KPMG, the global network of professional firms, and its London-based peer PwC have both decided to stop their Russian services.
KPMG said it has “over 4,500 people in Russia and Belarus, and will end a working relationship with them as a consequence of the actions of the Russian government”, while PwC is leaving 3,700 Russians jobless.
Visa, MasterCard and Amex suspend card payments
“As a result, globally issued American Express cards will no longer work at merchants or ATMs in Russia. Additionally, cards issued locally in Russia by Russian banks will no longer work outside of the country on the American Express global network,” said American Express chair and CEO Stephen J Squeri.
“We are also suspending all business operations in Belarus. This is in addition to the previous steps we have taken, which include halting our relationships with banks in Russia impacted by the US and international government sanctions,” Squeri said.

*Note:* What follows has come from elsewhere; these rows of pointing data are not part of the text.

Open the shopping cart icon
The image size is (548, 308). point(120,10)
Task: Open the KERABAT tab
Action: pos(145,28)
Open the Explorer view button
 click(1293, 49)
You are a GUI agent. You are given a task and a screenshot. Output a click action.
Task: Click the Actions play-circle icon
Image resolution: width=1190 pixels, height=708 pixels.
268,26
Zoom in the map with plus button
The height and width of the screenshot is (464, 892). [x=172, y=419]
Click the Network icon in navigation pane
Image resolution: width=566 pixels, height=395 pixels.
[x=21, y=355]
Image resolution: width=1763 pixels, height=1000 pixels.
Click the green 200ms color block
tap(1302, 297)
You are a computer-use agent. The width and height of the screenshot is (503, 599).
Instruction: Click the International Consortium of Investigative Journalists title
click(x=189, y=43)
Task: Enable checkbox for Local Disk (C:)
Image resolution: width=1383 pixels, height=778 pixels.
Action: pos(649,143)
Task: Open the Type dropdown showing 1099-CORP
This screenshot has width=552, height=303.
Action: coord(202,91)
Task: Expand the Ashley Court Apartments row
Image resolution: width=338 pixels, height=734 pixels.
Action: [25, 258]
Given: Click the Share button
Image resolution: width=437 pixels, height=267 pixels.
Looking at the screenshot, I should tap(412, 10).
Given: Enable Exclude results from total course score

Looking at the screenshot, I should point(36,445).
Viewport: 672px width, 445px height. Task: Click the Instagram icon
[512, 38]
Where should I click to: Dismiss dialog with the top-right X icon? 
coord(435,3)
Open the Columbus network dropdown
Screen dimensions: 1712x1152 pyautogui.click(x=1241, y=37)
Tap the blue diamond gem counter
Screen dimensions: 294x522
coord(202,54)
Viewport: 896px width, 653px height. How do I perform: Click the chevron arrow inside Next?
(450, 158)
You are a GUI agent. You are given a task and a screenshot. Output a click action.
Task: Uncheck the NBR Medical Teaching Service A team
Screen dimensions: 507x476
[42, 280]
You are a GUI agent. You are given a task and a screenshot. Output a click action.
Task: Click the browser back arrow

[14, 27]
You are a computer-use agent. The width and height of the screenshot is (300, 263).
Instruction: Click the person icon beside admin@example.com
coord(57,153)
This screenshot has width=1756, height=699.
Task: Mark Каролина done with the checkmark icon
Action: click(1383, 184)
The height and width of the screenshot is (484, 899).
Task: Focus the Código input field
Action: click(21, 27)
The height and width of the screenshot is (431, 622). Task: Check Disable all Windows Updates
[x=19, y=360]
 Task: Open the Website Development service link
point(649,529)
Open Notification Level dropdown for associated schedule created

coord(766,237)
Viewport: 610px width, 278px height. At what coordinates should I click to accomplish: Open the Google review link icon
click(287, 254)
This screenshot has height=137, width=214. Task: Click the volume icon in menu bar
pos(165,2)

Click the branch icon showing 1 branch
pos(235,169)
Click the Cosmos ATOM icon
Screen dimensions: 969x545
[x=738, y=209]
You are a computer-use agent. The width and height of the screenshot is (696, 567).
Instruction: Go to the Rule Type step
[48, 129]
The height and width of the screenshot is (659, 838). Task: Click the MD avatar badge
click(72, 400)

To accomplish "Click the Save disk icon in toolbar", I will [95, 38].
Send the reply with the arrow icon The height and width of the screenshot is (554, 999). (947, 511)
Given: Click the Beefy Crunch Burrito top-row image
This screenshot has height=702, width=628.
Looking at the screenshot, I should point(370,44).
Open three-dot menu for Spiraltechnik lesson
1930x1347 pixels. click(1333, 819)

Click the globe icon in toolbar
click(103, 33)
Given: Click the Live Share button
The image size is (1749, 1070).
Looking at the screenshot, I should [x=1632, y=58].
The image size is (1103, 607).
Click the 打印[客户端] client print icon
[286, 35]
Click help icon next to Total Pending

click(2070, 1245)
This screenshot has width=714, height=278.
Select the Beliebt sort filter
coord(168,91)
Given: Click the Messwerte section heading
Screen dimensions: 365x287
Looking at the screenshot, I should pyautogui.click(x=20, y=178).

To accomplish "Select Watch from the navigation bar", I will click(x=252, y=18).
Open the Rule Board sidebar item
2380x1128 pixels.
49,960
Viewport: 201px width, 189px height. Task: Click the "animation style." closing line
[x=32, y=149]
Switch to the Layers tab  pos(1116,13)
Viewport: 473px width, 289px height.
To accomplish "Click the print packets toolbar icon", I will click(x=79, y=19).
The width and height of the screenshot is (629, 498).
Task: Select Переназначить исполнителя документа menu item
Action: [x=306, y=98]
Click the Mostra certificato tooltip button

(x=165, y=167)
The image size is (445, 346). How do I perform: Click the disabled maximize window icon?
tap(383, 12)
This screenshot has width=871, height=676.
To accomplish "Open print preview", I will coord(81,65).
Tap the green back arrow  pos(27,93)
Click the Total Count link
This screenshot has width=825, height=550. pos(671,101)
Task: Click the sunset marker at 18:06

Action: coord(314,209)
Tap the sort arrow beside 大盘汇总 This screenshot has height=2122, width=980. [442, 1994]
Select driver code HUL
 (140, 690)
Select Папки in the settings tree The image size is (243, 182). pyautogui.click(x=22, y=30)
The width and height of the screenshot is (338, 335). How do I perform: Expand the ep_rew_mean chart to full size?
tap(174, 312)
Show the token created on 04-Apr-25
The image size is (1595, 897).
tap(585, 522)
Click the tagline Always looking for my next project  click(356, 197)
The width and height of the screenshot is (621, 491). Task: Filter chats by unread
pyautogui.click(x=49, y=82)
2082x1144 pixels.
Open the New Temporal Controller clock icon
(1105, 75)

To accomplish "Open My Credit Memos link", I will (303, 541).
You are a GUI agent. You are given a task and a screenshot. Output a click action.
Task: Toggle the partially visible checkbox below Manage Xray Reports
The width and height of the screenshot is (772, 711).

Ukraine, Google and Amazon
On the Ukrainian side of the front, vice-president Mykhailo Fedorov asked for Apple and Google stores on smartphones and iPhones to be closed to Russian users, while he also wrote to Microsoft, asking the company to block access to Azure, Skype and GitHub from Russia.
Meanwhile, Elon Musk said that the Starlink communications system, which uses a network of SpaceX satellites, is being left open to the Russian community to preserve “freedom of speech,” claiming that Starlink is now the only non-Russian communications network that is currently functioning in Ukraine.
Musk also conceded, however, that this decision leaves Starlink vulnerable to attack, and said the service should be used with caution.
Some of the companies that have suspended their services to Russia in support of Ukraine are nonetheless leaving ongoing licenses open, for legal reasons.